--- START Data for this exercise ---

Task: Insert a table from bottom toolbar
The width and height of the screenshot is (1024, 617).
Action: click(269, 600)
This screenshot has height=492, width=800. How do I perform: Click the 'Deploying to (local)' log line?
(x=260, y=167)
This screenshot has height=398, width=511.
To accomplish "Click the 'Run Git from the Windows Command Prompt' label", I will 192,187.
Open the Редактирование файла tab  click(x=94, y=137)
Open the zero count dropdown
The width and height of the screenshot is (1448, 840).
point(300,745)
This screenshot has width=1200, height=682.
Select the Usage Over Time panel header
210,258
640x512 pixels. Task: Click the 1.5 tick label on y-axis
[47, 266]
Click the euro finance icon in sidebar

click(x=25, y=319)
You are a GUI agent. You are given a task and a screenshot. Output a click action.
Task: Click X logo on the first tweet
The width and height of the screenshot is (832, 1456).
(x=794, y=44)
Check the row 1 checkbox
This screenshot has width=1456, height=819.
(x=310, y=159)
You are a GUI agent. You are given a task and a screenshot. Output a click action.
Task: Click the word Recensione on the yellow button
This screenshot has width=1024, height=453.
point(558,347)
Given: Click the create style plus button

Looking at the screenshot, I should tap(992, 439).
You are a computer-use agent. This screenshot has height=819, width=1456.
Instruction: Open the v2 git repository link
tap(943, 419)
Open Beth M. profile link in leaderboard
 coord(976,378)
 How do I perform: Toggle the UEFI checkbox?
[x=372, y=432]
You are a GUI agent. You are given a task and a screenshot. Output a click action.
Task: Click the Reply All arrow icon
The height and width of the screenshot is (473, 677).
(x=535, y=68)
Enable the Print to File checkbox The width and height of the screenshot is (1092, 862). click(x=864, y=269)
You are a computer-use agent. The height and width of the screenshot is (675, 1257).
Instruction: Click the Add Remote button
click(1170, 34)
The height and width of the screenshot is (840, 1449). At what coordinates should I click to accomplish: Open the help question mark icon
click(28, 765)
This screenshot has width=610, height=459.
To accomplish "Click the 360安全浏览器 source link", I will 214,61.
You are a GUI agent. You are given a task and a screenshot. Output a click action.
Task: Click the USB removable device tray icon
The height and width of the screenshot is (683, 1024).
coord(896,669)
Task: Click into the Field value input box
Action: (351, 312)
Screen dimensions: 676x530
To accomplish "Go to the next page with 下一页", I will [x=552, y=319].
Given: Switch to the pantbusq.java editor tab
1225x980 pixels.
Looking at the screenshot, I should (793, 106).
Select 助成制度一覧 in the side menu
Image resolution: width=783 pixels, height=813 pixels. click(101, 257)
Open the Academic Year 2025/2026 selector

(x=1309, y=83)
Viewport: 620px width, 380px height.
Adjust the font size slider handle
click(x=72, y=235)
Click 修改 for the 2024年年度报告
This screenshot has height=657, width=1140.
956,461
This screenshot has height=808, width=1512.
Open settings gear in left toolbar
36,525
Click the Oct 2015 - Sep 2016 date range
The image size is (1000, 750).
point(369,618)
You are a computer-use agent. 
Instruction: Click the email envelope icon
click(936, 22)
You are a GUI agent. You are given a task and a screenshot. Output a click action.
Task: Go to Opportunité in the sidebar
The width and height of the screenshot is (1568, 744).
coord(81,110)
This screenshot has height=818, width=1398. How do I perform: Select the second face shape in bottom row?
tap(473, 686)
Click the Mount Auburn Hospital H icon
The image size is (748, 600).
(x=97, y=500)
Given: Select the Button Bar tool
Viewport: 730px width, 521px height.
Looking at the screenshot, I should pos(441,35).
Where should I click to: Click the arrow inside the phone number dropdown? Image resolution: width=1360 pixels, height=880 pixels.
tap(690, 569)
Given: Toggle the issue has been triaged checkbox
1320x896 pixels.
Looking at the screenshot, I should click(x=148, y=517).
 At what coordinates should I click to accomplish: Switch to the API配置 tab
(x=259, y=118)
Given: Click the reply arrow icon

--- END Data for this exercise ---

Task brief:
Please rewrite all of the entries above as a numbered list, dropping any blank lines.

Right answer:
1. Task: Insert a table from bottom toolbar
2. The width and height of the screenshot is (1024, 617).
3. Action: click(269, 600)
4. This screenshot has height=492, width=800. How do I perform: Click the 'Deploying to (local)' log line?
5. (x=260, y=167)
6. This screenshot has height=398, width=511.
7. To accomplish "Click the 'Run Git from the Windows Command Prompt' label", I will 192,187.
8. Open the Редактирование файла tab  click(x=94, y=137)
9. Open the zero count dropdown
10. The width and height of the screenshot is (1448, 840).
11. point(300,745)
12. This screenshot has width=1200, height=682.
13. Select the Usage Over Time panel header
14. 210,258
15. 640x512 pixels. Task: Click the 1.5 tick label on y-axis
16. [47, 266]
17. Click the euro finance icon in sidebar
18. click(x=25, y=319)
19. You are a GUI agent. You are given a task and a screenshot. Output a click action.
20. Task: Click X logo on the first tweet
21. The width and height of the screenshot is (832, 1456).
22. (x=794, y=44)
23. Check the row 1 checkbox
24. This screenshot has width=1456, height=819.
25. (x=310, y=159)
26. You are a GUI agent. You are given a task and a screenshot. Output a click action.
27. Task: Click the word Recensione on the yellow button
28. This screenshot has width=1024, height=453.
29. point(558,347)
30. Given: Click the create style plus button
31. Looking at the screenshot, I should tap(992, 439).
32. You are a computer-use agent. This screenshot has height=819, width=1456.
33. Instruction: Open the v2 git repository link
34. tap(943, 419)
35. Open Beth M. profile link in leaderboard
36.  coord(976,378)
37.  How do I perform: Toggle the UEFI checkbox?
38. [x=372, y=432]
39. You are a GUI agent. You are given a task and a screenshot. Output a click action.
40. Task: Click the Reply All arrow icon
41. The height and width of the screenshot is (473, 677).
42. (x=535, y=68)
43. Enable the Print to File checkbox The width and height of the screenshot is (1092, 862). click(x=864, y=269)
44. You are a computer-use agent. The height and width of the screenshot is (675, 1257).
45. Instruction: Click the Add Remote button
46. click(1170, 34)
47. The height and width of the screenshot is (840, 1449). At what coordinates should I click to accomplish: Open the help question mark icon
48. click(28, 765)
49. This screenshot has width=610, height=459.
50. To accomplish "Click the 360安全浏览器 source link", I will 214,61.
51. You are a GUI agent. You are given a task and a screenshot. Output a click action.
52. Task: Click the USB removable device tray icon
53. The height and width of the screenshot is (683, 1024).
54. coord(896,669)
55. Task: Click into the Field value input box
56. Action: (351, 312)
57. Screen dimensions: 676x530
58. To accomplish "Go to the next page with 下一页", I will [x=552, y=319].
59. Given: Switch to the pantbusq.java editor tab
60. 1225x980 pixels.
61. Looking at the screenshot, I should (793, 106).
62. Select 助成制度一覧 in the side menu
63. Image resolution: width=783 pixels, height=813 pixels. click(101, 257)
64. Open the Academic Year 2025/2026 selector
65. (x=1309, y=83)
66. Viewport: 620px width, 380px height.
67. Adjust the font size slider handle
68. click(x=72, y=235)
69. Click 修改 for the 2024年年度报告
70. This screenshot has height=657, width=1140.
71. 956,461
72. This screenshot has height=808, width=1512.
73. Open settings gear in left toolbar
74. 36,525
75. Click the Oct 2015 - Sep 2016 date range
76. The image size is (1000, 750).
77. point(369,618)
78. You are a computer-use agent. 
79. Instruction: Click the email envelope icon
80. click(936, 22)
81. You are a GUI agent. You are given a task and a screenshot. Output a click action.
82. Task: Go to Opportunité in the sidebar
83. The width and height of the screenshot is (1568, 744).
84. coord(81,110)
85. This screenshot has height=818, width=1398. How do I perform: Select the second face shape in bottom row?
86. tap(473, 686)
87. Click the Mount Auburn Hospital H icon
88. The image size is (748, 600).
89. (x=97, y=500)
90. Given: Select the Button Bar tool
91. Viewport: 730px width, 521px height.
92. Looking at the screenshot, I should pos(441,35).
93. Where should I click to: Click the arrow inside the phone number dropdown? Image resolution: width=1360 pixels, height=880 pixels.
94. tap(690, 569)
95. Given: Toggle the issue has been triaged checkbox
96. 1320x896 pixels.
97. Looking at the screenshot, I should click(x=148, y=517).
98.  At what coordinates should I click to accomplish: Switch to the API配置 tab
99. (x=259, y=118)
100. Given: Click the reply arrow icon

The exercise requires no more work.